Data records

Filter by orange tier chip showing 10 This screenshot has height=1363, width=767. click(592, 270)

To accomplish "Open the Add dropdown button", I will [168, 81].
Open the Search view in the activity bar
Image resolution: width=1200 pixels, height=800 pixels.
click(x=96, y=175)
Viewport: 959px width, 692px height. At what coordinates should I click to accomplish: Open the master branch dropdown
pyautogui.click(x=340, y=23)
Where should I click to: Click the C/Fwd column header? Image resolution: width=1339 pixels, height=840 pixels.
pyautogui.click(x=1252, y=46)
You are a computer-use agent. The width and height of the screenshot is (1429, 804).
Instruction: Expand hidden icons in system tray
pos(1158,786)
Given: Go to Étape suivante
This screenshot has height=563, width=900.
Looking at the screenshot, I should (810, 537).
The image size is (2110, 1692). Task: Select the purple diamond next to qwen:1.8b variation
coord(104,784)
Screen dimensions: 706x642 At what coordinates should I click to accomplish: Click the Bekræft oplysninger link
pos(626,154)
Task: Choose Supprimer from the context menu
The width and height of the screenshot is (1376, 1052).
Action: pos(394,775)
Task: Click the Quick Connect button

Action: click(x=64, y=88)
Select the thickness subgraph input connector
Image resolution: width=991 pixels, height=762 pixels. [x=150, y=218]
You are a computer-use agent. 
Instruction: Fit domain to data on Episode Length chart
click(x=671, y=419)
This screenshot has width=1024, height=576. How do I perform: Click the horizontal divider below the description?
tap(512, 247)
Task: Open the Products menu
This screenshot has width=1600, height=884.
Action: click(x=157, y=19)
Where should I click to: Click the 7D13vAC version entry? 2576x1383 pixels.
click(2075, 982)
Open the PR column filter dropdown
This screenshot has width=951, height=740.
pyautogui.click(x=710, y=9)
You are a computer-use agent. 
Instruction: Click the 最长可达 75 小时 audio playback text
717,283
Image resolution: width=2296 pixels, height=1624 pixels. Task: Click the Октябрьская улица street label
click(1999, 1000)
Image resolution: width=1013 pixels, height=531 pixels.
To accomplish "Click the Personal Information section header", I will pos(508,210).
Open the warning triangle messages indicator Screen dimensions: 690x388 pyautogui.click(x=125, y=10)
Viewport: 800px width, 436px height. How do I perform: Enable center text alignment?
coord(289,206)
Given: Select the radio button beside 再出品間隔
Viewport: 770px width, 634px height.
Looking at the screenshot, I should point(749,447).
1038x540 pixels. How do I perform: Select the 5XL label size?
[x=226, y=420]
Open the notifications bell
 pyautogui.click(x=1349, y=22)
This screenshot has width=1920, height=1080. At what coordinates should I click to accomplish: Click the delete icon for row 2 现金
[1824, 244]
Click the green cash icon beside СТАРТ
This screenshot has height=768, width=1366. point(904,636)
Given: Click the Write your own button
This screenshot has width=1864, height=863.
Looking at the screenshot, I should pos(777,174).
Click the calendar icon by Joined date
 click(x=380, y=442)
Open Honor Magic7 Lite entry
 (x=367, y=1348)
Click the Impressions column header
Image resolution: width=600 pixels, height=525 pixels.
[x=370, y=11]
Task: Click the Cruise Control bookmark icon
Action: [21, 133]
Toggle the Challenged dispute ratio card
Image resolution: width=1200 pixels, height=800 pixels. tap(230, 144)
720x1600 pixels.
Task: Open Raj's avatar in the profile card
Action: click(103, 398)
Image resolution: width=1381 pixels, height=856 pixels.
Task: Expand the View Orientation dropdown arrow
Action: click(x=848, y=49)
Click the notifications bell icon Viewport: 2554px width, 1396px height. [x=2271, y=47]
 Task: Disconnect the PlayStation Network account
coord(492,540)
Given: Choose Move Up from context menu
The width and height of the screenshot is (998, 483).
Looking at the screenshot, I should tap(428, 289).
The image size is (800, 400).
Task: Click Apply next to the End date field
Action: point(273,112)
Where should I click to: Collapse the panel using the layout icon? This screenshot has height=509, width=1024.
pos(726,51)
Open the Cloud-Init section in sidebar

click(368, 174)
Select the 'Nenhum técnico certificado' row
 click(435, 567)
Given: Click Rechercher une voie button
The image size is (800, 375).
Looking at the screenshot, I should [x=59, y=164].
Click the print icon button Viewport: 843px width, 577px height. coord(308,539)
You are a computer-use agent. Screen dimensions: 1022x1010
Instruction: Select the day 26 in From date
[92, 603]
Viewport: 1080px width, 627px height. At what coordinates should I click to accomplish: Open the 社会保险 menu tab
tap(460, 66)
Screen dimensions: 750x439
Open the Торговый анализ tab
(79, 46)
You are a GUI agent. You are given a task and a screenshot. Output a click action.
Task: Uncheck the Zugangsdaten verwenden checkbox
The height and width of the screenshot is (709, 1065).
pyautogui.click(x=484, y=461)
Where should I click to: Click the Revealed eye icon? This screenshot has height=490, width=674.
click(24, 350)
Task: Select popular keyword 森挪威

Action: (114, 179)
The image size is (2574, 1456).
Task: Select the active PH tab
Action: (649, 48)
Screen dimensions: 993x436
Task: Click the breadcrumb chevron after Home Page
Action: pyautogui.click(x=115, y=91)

» REQUIREMENTS: Rewrite the records from the line containing "Image resolution: width=2296" through the line containing "I will pos(508,210).", inclusive, with "section header" replaced by "panel title" and everything else left as it is.

» REPLY TO THE EXERCISE:
Image resolution: width=2296 pixels, height=1624 pixels. Task: Click the Октябрьская улица street label
click(1999, 1000)
Image resolution: width=1013 pixels, height=531 pixels.
To accomplish "Click the Personal Information panel title", I will pos(508,210).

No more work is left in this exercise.